Tuesday 24 March 2015

The Dark Man.


British born Jeffrey Dell was better known as a writer than a film director, although he did direct four feature films between 1943 and 1950 and one co-direct with Roy Boulting in 1959. The Dark Man (1951), which was also known as Man Detained, was made at Merton Park and on the Kent coast in England. Sharp eyes will spot Maidstone written on the front of a single decker bus, and its exciting climax was filmed on the British Army ranges at Dungeness in 1950 just six years after the end of WW2.
 
The lovelorn Policeman.

The Ruthless Killer.

This Jeffery Dell penned story starts when a ruthless killer, known only as the Dark Man (Maxwell Reed), robs and kills a petty criminal at an isolated farmhouse. Driven to the scene of the crime by a local taxi driver who is deemed to be the only witness has to be disposed of. When our killer is dealing with the driver a young woman on her bicycle hears the shots and pauses to investigate and accidently see’s the face of the murderer. Molly Lester (Natasha Perry) quickly leaves the scene but to late - the Dark Man has seen her and sets out to eliminate her and protect his identity, but not before she is given police protection in the form of Detective Inspector Jack Viner (Edward Underdown), who unprofessionally admits to Molly (22 years his junior) that he has developed romantic feelings for her? It wouldn’t happen today I hear you shout!
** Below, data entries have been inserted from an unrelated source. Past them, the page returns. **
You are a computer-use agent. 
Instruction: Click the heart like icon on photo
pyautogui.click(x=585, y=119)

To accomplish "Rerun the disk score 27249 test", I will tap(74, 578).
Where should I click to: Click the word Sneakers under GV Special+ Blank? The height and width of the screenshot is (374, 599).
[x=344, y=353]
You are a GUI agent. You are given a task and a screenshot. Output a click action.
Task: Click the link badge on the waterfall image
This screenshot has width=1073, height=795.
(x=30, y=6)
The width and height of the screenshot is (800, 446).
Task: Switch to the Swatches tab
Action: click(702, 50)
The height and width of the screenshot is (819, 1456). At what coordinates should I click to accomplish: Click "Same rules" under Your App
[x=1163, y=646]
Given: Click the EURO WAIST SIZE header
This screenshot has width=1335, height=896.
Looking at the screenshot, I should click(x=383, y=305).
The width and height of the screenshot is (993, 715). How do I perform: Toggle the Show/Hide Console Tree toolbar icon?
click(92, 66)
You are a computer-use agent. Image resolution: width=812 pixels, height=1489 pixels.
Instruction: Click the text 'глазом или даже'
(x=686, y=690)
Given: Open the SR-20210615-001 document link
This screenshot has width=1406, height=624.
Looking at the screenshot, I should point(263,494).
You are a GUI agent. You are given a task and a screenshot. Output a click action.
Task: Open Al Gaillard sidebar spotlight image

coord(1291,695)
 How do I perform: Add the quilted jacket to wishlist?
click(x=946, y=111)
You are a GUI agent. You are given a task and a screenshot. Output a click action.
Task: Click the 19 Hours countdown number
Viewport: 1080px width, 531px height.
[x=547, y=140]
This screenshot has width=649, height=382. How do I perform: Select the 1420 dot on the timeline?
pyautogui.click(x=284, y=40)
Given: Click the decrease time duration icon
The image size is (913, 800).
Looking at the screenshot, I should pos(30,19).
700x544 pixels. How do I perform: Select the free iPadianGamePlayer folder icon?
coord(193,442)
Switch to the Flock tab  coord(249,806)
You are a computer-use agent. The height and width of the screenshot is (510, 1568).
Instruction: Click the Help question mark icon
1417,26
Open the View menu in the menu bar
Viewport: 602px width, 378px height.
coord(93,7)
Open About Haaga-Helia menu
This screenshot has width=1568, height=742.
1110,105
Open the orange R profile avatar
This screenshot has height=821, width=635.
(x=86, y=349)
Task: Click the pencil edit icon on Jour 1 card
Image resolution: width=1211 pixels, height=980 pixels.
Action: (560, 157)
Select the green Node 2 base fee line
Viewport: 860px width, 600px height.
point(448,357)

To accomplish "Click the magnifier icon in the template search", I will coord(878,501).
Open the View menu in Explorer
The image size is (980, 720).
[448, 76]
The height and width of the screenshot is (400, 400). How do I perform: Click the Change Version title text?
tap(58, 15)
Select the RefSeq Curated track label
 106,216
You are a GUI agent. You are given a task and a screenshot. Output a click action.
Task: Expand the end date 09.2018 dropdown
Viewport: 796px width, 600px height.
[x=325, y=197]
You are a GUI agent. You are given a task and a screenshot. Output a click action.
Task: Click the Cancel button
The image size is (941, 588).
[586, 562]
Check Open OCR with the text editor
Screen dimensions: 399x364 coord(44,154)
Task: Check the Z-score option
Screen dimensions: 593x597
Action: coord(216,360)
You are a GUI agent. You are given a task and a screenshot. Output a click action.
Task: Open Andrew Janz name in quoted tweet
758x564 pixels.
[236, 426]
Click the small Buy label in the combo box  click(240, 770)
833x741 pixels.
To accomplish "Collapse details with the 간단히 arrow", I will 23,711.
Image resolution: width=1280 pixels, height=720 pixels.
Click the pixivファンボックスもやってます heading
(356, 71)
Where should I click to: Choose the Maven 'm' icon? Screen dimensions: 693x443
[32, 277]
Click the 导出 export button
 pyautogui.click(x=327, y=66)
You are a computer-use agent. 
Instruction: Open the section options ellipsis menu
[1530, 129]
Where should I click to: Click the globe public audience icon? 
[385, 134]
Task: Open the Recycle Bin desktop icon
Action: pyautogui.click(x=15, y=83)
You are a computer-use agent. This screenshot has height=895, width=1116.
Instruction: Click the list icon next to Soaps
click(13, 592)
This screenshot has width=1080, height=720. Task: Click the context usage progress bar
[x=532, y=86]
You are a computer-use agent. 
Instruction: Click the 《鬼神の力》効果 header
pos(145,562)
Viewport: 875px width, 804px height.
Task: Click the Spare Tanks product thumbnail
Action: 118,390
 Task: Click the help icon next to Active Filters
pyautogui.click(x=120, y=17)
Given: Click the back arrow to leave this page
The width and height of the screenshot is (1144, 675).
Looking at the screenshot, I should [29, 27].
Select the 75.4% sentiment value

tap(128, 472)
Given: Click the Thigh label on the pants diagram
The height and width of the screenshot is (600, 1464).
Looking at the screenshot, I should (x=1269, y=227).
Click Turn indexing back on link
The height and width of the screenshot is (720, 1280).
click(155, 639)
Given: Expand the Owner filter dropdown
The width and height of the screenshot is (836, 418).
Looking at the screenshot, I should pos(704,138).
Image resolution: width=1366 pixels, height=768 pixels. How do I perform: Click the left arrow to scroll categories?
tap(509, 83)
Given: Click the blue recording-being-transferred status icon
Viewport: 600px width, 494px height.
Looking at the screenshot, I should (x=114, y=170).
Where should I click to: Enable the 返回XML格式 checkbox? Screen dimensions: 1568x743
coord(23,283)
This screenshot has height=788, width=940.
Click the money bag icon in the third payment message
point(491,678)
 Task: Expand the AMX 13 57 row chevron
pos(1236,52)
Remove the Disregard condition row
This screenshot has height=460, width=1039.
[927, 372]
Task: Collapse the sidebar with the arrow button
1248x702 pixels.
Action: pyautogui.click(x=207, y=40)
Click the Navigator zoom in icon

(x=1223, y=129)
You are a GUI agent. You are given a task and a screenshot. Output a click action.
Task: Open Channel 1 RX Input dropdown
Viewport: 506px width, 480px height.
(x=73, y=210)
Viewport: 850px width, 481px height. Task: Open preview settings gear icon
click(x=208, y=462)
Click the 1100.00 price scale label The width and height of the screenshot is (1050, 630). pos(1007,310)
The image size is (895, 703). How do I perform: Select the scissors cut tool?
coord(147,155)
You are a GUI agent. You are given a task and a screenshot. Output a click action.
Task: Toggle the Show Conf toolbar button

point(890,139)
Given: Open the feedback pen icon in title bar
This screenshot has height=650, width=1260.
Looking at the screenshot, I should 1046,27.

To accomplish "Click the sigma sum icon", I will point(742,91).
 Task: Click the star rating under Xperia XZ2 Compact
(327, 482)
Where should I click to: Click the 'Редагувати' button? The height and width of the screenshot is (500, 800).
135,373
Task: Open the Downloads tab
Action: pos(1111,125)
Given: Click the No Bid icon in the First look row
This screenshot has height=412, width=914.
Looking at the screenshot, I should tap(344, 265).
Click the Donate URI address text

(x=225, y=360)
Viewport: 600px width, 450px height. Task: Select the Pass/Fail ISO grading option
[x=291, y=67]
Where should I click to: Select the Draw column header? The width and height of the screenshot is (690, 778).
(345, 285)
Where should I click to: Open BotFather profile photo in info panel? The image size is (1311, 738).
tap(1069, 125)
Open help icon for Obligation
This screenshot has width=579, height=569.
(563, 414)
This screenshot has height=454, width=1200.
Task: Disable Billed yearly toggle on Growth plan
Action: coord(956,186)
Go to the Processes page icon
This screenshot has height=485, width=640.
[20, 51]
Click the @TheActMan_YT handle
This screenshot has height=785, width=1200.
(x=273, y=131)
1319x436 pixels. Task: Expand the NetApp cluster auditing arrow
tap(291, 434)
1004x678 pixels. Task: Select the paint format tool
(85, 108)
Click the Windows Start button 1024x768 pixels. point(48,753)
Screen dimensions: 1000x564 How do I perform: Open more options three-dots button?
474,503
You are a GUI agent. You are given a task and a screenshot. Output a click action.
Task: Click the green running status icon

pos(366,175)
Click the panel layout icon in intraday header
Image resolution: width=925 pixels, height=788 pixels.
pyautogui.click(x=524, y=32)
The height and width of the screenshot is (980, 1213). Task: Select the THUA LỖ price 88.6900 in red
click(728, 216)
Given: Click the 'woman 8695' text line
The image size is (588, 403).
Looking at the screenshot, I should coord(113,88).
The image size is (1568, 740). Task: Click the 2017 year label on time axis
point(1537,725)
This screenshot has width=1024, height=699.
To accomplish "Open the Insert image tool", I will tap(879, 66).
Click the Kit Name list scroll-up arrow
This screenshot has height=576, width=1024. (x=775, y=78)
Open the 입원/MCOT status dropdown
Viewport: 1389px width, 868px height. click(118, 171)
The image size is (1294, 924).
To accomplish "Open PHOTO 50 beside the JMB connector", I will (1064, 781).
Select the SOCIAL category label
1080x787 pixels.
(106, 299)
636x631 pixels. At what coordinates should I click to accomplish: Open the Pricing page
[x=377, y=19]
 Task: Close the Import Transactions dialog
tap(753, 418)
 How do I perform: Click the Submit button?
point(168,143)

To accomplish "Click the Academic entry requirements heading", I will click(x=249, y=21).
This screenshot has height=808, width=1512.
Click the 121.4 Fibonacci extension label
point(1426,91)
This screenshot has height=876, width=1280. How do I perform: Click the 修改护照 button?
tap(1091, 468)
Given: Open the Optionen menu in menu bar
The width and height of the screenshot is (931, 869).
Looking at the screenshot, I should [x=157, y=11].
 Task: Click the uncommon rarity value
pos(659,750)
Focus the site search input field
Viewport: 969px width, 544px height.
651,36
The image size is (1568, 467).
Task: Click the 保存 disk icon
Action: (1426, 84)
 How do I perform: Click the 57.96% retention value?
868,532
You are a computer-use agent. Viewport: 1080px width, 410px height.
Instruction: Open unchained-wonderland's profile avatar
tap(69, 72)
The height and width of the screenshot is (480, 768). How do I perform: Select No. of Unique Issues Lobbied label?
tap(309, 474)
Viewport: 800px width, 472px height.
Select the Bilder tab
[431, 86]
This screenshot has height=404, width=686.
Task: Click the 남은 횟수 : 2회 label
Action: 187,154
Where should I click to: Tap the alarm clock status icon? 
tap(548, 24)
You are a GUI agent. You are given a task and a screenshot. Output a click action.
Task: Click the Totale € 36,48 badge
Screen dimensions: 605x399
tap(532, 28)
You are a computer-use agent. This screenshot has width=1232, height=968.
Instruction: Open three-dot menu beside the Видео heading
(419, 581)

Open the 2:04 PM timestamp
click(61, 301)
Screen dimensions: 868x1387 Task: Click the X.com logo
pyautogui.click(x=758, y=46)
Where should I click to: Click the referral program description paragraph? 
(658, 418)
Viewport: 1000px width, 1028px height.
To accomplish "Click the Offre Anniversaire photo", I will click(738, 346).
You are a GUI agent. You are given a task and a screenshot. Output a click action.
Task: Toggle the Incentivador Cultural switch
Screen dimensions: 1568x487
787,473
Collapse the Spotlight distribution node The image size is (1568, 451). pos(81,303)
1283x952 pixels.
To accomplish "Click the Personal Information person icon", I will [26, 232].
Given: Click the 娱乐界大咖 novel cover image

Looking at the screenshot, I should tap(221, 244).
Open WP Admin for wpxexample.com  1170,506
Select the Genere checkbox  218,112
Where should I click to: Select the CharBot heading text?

In the meantime our villain is still stalking his intended victim and outwitting our London based lovelorn policeman.
 
The intended victim. 

The Best Friend.


Also on the cast list are Barbara Murray as Molly’s friend Carol Barns and William Hartnell as Jack Viner’s grumpy boss. As with many of these 1950’s British movies it includes some well-known faces including Harry Fowler, Sam Kidd, Digby Wolfe and Robert Brown. Not a particular unusual story but one made more interesting by Dell’s direction, the menace of Maxwell Reed as the shadowy villain and the location shooting in what seemed like, certainly compared to today, an empty Kent coast! Well worth a look at something that comes across as a rather superior B-movie.